Pictured: Andy Taylor. Image provided.
“Young people realize that buying property is no longer an option, so they turn to stocks to make their money work harder and secure their plan for the future,” he said.
“Cryptocurrencies have also aroused the interest of the younger generation who want to invest with a long-term strategy.
“This is driving demand for wealth building platforms like Goodments to simplify buying and selling of stocks, making it easier to participate, use and low cost. “
Grade 12 student Aaron Marcellino (pictured right) is already trying to build wealth on the stock market under his father’s leadership and aims to use stocks to help him buy property in his early 20s.
“I thought it would be a good time to start investing for the future, especially when stocks were cheap due to the coronavirus,” he told Savings.com.au.
“One of the main reasons I decided to get into stocks was that they were easily accessible with the funds I had, which the real estate market is not right now.”
He admits he’s not optimistic about his generation’s ability to enter the real estate market.
“I think it will be very difficult, almost impossible for my generation to buy a house in their twenties,” he said.

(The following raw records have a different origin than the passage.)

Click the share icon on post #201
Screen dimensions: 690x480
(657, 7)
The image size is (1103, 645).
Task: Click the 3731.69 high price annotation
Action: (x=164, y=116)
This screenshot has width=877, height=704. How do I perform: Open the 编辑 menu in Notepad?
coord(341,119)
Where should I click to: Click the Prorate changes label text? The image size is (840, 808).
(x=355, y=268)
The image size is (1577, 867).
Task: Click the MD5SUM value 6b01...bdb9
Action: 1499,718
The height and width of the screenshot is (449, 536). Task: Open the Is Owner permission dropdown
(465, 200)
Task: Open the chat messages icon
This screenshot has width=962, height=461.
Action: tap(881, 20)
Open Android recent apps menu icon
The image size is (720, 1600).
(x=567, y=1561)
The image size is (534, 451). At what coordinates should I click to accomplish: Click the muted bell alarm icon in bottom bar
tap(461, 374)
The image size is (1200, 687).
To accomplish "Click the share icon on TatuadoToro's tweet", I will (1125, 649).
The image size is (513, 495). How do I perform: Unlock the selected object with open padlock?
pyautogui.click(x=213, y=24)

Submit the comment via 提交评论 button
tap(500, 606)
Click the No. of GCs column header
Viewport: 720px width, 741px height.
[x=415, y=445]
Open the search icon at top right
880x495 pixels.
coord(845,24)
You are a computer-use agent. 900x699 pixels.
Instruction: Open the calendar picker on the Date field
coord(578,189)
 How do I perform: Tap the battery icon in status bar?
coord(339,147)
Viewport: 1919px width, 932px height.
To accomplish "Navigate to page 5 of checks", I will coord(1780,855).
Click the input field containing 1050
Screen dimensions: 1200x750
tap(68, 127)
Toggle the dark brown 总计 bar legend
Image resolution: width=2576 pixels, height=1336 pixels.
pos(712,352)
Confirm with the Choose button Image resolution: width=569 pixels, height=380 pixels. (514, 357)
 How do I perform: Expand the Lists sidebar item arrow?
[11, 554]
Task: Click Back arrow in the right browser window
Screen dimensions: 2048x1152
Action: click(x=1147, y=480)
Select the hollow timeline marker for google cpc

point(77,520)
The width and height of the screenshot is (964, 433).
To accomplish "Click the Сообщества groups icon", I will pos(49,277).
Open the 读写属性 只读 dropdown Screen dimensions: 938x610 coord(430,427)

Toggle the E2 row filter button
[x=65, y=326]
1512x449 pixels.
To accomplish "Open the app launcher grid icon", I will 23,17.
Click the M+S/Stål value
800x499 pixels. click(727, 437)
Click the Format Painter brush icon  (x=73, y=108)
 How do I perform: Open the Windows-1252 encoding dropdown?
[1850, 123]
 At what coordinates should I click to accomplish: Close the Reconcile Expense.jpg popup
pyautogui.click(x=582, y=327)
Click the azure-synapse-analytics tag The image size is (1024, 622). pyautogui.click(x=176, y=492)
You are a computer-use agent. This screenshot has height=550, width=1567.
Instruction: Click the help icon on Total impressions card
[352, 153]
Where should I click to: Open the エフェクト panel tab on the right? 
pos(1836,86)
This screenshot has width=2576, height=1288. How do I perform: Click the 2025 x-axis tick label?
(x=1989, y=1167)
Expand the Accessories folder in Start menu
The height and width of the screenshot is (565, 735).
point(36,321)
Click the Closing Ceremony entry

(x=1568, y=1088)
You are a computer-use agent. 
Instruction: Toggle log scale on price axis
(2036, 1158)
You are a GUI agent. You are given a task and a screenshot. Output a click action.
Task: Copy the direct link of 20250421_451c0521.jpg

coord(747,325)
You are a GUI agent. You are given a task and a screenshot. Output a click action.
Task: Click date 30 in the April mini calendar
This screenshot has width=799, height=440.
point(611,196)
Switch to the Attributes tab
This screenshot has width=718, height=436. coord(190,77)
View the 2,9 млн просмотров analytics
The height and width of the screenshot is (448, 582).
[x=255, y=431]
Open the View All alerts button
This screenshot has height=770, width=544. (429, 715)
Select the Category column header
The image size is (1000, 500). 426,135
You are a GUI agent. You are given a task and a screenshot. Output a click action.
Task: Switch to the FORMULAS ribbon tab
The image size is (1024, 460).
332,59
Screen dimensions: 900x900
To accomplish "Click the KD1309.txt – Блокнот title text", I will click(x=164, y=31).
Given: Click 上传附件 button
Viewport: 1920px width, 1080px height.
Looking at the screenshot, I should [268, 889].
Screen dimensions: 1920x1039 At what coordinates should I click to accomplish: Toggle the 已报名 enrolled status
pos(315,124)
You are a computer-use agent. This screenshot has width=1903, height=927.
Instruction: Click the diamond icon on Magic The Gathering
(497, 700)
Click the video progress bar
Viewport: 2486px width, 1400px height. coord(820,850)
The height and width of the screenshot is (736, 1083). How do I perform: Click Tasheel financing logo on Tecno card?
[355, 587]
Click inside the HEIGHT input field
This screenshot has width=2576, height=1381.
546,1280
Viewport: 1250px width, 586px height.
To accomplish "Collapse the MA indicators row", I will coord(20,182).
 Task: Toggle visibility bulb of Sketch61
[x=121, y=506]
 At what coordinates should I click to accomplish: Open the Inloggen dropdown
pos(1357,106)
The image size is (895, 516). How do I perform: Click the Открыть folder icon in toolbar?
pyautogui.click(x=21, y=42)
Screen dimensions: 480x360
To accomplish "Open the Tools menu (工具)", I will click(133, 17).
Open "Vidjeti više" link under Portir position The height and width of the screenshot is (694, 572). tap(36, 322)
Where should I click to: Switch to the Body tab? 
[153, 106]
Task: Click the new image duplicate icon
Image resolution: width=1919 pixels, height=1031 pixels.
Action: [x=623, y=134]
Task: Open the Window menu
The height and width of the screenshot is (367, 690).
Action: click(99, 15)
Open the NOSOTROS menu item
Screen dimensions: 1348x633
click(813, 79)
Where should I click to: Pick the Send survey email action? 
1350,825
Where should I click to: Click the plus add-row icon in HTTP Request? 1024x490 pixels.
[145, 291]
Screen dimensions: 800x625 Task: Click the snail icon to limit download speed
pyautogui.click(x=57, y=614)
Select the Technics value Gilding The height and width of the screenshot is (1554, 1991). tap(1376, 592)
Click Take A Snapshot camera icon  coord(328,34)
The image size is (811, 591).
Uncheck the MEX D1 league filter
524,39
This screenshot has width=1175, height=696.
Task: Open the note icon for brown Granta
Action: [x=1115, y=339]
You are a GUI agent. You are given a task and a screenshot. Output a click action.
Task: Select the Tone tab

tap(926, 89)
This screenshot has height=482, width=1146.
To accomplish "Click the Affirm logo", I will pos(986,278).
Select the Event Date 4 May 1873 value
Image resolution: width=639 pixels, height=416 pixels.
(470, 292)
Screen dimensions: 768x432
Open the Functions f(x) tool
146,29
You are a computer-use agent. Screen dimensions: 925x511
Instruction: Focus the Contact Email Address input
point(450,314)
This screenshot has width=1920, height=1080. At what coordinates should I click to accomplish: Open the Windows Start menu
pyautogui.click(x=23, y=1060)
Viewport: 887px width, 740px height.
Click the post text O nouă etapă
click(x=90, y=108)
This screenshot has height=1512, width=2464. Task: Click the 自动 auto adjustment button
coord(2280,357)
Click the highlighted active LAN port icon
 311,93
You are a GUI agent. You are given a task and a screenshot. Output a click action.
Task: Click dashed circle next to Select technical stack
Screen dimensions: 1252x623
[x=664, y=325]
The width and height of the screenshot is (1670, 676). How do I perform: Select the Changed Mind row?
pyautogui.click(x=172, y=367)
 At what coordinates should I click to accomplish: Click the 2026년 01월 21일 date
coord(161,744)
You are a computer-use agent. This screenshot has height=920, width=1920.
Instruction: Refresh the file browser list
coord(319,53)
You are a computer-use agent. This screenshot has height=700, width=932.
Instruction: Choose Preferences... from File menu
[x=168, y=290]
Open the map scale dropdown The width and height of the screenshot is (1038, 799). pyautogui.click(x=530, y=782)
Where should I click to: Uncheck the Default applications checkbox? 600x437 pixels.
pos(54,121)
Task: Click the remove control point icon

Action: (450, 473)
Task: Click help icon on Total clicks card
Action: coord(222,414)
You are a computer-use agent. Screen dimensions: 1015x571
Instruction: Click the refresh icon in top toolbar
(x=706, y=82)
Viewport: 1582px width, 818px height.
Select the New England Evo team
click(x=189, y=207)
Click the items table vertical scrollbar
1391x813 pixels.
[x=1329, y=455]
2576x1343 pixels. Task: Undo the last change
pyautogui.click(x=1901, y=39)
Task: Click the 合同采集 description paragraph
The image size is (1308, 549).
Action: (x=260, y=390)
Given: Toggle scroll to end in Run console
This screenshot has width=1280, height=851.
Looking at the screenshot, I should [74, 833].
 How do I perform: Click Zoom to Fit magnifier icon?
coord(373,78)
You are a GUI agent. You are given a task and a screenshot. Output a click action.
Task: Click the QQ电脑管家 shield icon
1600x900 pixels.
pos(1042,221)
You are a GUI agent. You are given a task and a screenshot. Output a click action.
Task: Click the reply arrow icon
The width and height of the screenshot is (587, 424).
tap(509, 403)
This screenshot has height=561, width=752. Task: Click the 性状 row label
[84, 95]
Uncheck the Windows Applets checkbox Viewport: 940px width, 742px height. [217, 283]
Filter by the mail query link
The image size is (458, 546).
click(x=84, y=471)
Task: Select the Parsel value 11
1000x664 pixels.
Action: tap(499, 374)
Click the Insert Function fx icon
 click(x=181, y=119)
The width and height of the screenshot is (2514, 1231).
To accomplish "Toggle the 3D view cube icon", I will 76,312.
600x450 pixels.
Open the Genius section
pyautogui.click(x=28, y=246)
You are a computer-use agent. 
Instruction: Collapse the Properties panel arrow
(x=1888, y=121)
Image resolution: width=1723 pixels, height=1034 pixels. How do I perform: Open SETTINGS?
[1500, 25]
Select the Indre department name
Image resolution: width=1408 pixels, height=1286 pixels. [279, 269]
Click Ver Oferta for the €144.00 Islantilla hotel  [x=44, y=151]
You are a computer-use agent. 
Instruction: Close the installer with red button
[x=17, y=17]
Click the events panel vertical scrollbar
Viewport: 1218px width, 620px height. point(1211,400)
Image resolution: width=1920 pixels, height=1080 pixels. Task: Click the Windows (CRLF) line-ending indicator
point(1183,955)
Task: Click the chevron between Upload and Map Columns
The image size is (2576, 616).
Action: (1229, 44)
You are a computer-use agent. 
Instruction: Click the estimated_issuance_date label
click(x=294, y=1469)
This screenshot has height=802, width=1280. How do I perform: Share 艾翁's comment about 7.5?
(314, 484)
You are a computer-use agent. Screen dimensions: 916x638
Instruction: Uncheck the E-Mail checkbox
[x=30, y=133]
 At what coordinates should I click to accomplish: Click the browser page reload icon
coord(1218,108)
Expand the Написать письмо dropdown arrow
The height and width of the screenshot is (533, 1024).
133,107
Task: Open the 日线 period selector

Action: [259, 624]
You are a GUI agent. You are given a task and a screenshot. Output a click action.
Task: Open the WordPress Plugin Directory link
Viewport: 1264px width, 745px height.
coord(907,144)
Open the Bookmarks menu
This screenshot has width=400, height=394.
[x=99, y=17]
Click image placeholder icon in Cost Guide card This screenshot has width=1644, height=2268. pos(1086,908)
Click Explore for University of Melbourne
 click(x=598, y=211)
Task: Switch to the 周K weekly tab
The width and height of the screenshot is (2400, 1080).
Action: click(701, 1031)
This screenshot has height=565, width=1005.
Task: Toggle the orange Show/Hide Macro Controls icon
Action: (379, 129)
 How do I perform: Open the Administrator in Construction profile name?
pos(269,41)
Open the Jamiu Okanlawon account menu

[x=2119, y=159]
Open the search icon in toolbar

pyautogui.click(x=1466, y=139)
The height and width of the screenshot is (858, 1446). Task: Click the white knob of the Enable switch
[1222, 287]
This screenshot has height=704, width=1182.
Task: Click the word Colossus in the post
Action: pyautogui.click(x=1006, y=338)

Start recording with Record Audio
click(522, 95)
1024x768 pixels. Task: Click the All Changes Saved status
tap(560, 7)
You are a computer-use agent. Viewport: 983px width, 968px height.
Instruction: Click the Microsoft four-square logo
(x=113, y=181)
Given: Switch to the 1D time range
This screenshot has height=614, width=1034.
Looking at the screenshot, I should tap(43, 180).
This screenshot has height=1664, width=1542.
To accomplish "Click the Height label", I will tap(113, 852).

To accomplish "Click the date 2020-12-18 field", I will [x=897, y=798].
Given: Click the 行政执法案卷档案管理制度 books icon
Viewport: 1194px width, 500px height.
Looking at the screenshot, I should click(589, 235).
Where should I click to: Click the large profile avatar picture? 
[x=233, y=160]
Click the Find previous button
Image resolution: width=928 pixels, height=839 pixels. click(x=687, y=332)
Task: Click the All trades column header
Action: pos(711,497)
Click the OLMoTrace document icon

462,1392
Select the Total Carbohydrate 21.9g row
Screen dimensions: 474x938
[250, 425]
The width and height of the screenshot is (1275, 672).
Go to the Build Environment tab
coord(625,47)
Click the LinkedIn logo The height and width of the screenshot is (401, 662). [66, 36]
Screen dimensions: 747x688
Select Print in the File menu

“[My generation] may have to wait until their mid-thirties to own a home for themselves. It would be ideal for me to own a home in Sydney, but it’s something that may have to wait a bit. “
Recent data from CoreLogic, which compared national housing values and average incomes, found that working poor could only afford 17.6% of the available housing stock in Australia – or just 3% in Sydney and 4% in Melbourne.
Figures from the Australian Bureau of Statistic (ABS) released on Tuesday revealed that residential property prices rose 5.4% in the March quarter – the strongest quarterly growth since the December 2009 quarter.
The total value of residential dwellings also exceeded $ 8 trillion for the first time, with NSW accounting for 40%, or $ 3.3 trillion, of total housing values in Australia.
Related: Experts Call for Royal Commission and RBA to Address Soaring House Prices
Pictured: Daniel Child and partner. Image provided.